To activate your muscles to the max adjust your incline to 30 or 45 degrees the next time you bench press, say exercise scientists.
Carried out using free weight barbells, their small study questions the traditional, horizontal position many still use for the bench press.
The team from the Univesity of Toledo recruited 14 healthy men whose average age was 21, all of which had more than a year's worth of experience in strength training.
They averaged 8.7 per cent body fat, making them a lean, fit group, and participants set their own intensity levels.
Two sessions were held within 48 hours of each other and for each one, participants were asked to refrain from upper body strength training for 48 hours before starting and also to avoid strenuous exercise for 24 hours beforehand.
After a five-minute warm-up on a stationary bicycle, participants performed a set of 10 reps, followed by a set of six reps of barbell bench press on a horizontal angle.
Next, researchers worked with participants to determine each one's maximum bench at a horizontal angle.
After a recovery break, participants with performed six reps of the bench press at angles of 0, 30, 45 and -15 degrees to familiarize them for the next session.
In the second session, researchers attached the young men to electrodes to assess their contractions.

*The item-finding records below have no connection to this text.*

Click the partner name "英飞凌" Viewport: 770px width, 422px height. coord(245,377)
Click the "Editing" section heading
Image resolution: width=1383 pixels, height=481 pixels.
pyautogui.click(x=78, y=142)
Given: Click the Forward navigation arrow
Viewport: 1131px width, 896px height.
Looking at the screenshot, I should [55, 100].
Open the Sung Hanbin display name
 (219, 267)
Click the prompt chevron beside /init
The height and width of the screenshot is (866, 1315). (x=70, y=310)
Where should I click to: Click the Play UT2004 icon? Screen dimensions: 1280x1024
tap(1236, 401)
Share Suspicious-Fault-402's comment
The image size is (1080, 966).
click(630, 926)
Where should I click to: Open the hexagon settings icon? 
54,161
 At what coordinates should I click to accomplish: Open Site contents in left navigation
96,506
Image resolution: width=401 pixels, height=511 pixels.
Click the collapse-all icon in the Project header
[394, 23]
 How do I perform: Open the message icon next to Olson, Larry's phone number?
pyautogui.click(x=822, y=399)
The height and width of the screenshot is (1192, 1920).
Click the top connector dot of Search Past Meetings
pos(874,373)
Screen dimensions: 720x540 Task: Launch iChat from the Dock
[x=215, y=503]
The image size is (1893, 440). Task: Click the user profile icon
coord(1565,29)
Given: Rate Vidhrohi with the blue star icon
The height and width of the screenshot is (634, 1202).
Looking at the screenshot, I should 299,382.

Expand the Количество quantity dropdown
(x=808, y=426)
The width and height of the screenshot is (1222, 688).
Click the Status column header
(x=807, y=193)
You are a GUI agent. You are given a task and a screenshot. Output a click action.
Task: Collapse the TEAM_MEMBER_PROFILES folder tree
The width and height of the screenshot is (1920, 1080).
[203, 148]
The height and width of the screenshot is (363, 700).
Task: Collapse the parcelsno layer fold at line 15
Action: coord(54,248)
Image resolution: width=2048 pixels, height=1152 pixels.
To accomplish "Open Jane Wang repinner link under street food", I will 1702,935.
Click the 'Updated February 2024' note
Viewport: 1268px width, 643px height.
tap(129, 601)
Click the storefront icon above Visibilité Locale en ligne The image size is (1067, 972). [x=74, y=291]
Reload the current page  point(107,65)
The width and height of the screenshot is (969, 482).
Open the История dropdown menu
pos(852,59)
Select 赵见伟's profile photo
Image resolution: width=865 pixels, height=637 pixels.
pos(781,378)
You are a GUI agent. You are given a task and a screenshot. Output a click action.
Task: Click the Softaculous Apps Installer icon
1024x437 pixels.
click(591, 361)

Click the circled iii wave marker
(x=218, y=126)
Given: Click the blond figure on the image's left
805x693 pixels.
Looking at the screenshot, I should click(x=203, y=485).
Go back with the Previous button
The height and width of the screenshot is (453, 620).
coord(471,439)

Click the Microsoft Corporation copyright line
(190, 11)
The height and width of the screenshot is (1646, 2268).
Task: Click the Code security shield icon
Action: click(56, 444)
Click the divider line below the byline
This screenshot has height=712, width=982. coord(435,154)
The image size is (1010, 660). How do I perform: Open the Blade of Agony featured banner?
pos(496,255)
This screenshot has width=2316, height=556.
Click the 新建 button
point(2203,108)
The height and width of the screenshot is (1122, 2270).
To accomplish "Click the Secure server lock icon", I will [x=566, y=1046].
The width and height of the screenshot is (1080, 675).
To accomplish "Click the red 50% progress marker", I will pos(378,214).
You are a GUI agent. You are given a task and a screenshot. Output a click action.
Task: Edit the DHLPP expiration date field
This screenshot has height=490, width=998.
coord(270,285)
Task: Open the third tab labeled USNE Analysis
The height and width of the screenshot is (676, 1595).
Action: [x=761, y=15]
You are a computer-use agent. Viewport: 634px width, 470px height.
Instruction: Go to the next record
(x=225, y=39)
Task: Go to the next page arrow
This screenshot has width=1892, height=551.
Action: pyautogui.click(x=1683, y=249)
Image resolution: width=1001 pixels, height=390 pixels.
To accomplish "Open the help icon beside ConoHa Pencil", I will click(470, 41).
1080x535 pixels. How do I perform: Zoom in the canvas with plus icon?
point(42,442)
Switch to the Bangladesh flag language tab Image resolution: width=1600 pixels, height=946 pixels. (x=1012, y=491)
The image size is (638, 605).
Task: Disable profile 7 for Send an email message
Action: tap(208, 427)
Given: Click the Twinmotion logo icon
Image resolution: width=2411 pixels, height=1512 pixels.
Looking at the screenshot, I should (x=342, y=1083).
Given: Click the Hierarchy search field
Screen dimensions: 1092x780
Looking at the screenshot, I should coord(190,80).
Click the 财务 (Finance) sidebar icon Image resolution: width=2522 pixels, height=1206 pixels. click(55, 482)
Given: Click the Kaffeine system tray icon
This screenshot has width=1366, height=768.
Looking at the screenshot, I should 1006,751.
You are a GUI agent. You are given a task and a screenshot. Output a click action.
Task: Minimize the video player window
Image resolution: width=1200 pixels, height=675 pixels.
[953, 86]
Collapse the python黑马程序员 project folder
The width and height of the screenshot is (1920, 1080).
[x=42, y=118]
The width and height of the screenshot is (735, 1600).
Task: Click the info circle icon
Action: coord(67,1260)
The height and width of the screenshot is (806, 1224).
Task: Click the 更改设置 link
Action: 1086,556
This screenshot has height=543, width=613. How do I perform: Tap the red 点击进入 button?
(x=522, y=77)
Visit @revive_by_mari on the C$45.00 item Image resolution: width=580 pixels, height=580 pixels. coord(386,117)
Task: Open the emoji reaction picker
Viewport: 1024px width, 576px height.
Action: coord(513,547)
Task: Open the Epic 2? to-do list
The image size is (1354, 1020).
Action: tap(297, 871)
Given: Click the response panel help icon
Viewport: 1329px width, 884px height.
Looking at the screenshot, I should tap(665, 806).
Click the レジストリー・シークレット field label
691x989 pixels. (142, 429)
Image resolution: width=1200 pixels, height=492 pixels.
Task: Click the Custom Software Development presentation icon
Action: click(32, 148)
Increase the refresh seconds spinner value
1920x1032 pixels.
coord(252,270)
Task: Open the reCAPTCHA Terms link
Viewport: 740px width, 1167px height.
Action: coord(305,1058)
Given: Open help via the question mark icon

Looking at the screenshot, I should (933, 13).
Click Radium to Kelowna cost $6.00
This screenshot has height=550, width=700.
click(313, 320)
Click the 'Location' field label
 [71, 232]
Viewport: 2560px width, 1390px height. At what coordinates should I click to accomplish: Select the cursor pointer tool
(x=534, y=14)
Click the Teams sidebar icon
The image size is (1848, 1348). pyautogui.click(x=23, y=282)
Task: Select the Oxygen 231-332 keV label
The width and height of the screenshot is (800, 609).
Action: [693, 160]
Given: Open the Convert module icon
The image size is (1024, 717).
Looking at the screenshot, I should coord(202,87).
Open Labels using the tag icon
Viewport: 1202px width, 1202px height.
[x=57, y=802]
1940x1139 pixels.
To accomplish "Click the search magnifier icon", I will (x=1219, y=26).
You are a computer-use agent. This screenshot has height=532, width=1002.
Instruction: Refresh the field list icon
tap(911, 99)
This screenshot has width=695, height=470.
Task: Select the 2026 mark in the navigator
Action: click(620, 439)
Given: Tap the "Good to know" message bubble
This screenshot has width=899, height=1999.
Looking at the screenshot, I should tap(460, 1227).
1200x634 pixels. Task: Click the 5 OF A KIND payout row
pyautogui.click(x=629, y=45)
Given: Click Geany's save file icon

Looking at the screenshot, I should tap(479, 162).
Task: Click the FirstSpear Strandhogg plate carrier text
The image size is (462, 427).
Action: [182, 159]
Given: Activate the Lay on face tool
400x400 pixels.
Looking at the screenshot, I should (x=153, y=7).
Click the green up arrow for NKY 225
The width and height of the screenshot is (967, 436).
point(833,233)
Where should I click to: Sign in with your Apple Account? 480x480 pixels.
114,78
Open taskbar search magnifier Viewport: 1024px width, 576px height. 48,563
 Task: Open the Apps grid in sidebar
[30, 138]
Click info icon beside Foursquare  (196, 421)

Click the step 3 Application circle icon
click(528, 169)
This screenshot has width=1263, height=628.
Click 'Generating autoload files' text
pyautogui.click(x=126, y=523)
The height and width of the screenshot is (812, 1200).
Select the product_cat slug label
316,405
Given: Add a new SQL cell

After they warmed up, participants were asked to contract each of the target muscles to the max for five seconds in order to normalize the data picked up by the electrodes.
Next, they performed one set of six reps at each of the four aforementioned angles using barbells that weighed 65 per cent of their maximum bench.
Targeting the upper and lower pectoralis major, anterior deltoid and lateral triceps brachii, the researchers' observations led them to conclude that an incline of 30 or 45 degrees is optimal.
"The results suggest that an incline bench angle of 30° is more beneficial than 45° as it resulted in the same upper pectoralis activation but 30° resulted in great lower pectoralis activation," write the researchers.
As for performing the bench press on the horizontal, it's still an effective move, say the researchers, but it activates fewer muscles than the angles of 30 and 45 degrees.
The study was published in the European Journal of Sport Science.